Have you heard about InnoCentive? It’s my new favorite website. The premise of the site is simple: “seekers” post their scientific problems and “solvers” try to solve them. If the problem is successfully solved, then the “solver” gets a specified monetary reward. (The money is the incentive part of InnoCentive.) The questions on the site are astonishingly varied, and include everything from a food company looking for a “Reduced Fat Chocolate-Flavored Compound Coating” (Reward: $40,000) to a research foundation looking for a “Biomarker for measuring disease progression in Amyotrophic Lateral Sclerosis” ($1,000,000) to an electronics firm trying to design a “solar-powered wireless router” ($20,000). More than one hundred thousand solvers have registered on the site, with people coming from every conceivable scientific discipline and more than 170 countries.
But what I find most interesting about InnoCentive is its success rate. A study of InnoCentive led by researchers at Harvard Business School found that nearly 33 percent of the problems posted on the website were solved within the specified time frame. In other words, a disparate network of strangers and amateurs managed to solve problems that companies like Eli Lilly, General Electric and Procter and Gamble – companies with thousands of scientists and huge research budgets – had been unable to solve internally. Sometimes, the problems were solved within days.
By studying which particular problems were solved, and by tracking the efforts of “solvers” as they worked together in online “problem rooms,” the Harvard researchers could see what, exactly, made some problems more solvable than others. The key was intellectual diversity. If a molecular biology problem just attracted molecular biologists, then it tended to remain intractable. But if that same problem managed to attract a molecular biologist, a biophysicist, an organic chemist and a statistician then, chances are, the problem tended to get solved. Even more interesting, perhaps, is that problem solvers were most effective at the margins of their fields of expertise. Chemists didn’t solve chemistry problems: they solved molecular biology problems.
Alpheus Bingham, the Eli Lilly executive who started InnoCentive likes to tell a story about the site that demonstrates this intellectual diversity at work.
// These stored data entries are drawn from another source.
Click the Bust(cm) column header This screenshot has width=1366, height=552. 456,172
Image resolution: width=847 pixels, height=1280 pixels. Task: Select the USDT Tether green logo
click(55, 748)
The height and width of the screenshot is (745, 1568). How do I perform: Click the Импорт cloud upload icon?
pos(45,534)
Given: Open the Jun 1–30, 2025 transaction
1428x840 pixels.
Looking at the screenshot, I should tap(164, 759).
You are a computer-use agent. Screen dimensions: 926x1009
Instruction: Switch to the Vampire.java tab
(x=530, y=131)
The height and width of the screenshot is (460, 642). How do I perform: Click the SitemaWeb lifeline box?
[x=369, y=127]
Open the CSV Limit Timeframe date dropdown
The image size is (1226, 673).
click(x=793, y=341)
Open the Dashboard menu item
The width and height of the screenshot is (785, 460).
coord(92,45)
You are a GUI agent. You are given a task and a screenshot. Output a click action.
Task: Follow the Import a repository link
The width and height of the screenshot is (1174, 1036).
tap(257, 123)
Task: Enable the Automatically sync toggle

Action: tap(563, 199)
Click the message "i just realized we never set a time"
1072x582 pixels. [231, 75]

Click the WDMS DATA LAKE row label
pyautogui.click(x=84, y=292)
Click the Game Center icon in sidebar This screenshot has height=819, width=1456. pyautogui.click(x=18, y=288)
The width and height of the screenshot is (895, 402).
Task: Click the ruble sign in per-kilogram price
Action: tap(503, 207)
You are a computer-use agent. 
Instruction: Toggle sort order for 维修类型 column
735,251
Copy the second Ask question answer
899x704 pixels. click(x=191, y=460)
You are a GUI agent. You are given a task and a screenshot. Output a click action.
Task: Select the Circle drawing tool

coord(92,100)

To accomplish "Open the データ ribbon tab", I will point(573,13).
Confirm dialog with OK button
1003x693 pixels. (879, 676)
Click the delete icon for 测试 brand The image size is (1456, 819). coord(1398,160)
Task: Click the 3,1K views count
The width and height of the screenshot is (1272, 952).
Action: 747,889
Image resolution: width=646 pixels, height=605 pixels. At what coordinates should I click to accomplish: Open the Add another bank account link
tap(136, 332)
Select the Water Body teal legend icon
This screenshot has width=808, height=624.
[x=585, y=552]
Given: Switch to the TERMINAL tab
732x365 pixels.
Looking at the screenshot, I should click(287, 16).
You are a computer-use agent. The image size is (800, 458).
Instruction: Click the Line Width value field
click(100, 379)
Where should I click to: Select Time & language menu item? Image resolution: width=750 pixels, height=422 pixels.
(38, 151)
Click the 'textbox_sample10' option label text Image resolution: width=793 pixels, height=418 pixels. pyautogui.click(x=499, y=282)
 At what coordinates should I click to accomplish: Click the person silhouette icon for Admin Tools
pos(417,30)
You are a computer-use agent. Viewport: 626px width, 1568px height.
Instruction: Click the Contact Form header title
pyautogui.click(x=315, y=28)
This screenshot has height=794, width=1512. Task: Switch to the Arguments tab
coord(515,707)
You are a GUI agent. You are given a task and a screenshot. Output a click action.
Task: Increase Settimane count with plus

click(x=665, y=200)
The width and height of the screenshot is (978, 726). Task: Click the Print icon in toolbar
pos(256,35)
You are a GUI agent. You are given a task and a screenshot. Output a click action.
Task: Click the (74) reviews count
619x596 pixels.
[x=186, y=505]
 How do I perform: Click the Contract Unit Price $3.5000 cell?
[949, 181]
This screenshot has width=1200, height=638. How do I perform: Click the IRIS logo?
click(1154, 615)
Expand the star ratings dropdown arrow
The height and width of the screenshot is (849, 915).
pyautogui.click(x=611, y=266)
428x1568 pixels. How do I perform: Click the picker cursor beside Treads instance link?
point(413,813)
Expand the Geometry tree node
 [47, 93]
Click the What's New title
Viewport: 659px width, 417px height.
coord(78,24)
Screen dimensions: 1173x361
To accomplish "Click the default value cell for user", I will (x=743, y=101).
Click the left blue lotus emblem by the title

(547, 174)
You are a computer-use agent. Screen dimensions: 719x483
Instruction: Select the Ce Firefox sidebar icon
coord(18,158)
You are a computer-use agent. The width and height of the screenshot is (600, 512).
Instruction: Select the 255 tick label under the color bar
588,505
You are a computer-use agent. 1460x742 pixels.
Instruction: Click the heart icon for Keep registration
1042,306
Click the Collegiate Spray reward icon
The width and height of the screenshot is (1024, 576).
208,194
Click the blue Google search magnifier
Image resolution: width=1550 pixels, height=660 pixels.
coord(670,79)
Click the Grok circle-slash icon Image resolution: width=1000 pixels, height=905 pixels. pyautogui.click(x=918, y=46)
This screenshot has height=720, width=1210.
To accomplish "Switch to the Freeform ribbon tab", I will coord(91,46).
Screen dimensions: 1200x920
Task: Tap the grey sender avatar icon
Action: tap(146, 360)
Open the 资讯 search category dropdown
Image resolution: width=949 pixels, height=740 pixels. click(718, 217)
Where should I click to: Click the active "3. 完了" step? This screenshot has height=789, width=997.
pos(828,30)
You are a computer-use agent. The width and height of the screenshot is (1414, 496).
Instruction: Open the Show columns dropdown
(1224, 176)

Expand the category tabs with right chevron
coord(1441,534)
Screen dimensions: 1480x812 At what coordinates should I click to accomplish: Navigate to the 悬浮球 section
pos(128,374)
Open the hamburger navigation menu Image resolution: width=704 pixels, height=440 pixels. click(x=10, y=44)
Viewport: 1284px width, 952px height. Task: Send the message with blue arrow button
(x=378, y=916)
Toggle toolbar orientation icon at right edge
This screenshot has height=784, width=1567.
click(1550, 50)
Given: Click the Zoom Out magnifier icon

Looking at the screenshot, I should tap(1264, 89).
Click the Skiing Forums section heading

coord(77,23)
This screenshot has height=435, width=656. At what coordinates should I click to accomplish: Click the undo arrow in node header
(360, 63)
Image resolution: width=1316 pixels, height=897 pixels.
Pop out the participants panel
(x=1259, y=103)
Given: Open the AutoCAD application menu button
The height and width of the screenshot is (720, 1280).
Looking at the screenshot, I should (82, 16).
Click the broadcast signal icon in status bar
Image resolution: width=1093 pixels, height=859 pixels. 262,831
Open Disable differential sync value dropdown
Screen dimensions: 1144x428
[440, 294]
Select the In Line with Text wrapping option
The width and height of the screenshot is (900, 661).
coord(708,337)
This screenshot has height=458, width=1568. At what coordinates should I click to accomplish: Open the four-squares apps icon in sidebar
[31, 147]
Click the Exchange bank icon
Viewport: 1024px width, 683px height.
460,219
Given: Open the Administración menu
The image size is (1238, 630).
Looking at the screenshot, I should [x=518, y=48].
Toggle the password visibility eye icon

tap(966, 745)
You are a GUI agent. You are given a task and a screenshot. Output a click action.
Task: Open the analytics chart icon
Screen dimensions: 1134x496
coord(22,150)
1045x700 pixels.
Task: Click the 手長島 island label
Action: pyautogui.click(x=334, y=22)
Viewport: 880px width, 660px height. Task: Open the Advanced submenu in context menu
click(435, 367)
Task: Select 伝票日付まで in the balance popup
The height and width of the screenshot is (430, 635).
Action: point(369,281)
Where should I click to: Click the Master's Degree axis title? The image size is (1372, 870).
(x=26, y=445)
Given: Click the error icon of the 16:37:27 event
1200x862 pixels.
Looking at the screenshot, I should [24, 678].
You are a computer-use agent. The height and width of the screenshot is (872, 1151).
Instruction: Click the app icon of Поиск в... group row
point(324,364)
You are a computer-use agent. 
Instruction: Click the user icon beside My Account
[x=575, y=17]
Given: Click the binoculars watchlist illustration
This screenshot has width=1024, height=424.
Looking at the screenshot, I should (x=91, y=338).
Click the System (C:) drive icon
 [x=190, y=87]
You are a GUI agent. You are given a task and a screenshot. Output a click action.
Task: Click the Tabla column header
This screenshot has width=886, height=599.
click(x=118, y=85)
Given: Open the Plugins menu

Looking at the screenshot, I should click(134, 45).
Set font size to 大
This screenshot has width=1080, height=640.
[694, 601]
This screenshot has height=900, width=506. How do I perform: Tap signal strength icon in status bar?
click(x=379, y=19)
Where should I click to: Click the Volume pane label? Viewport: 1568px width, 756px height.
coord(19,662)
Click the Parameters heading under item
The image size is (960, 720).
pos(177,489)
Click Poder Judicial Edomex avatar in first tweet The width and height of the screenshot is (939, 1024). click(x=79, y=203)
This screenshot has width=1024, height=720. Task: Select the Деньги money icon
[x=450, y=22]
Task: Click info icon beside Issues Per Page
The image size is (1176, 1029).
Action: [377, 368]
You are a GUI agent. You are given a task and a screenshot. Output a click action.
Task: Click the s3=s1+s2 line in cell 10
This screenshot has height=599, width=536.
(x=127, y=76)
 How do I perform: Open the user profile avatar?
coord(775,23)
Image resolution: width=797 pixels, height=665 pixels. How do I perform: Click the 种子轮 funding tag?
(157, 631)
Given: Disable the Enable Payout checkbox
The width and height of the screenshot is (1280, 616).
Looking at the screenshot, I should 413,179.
It involves a seeker company that was trying to invent a polymer with a very unique and perplexing set of chemical properties. “Nobody was optimistic that InnoCentive could help the client,” Bingham says. After a few months, however, solvers on the website came up with five different solutions to the problem. “The company paid for all of the solutions,” Bingham says. “They paid awards to a person who studies carbohydrates in Sweden, a small agribusiness leader, a retired aerospace engineer, a veterinarian, and a transdermal drug delivery systems specialist. I guarantee that they would have found none of those people within their own company. They would have found none of those people if they had done a literature search in the field of interest. They would have found none of them by soliciting input from their consultants.” The problem seemed intractable because the people trying to solve it were locked into a particular way of thinking.
I think the success of InnoCentive is yet another reminder that inter-disciplinary teams are a crucial source of scientific creativity. You never know where the breakthrough is going to come from.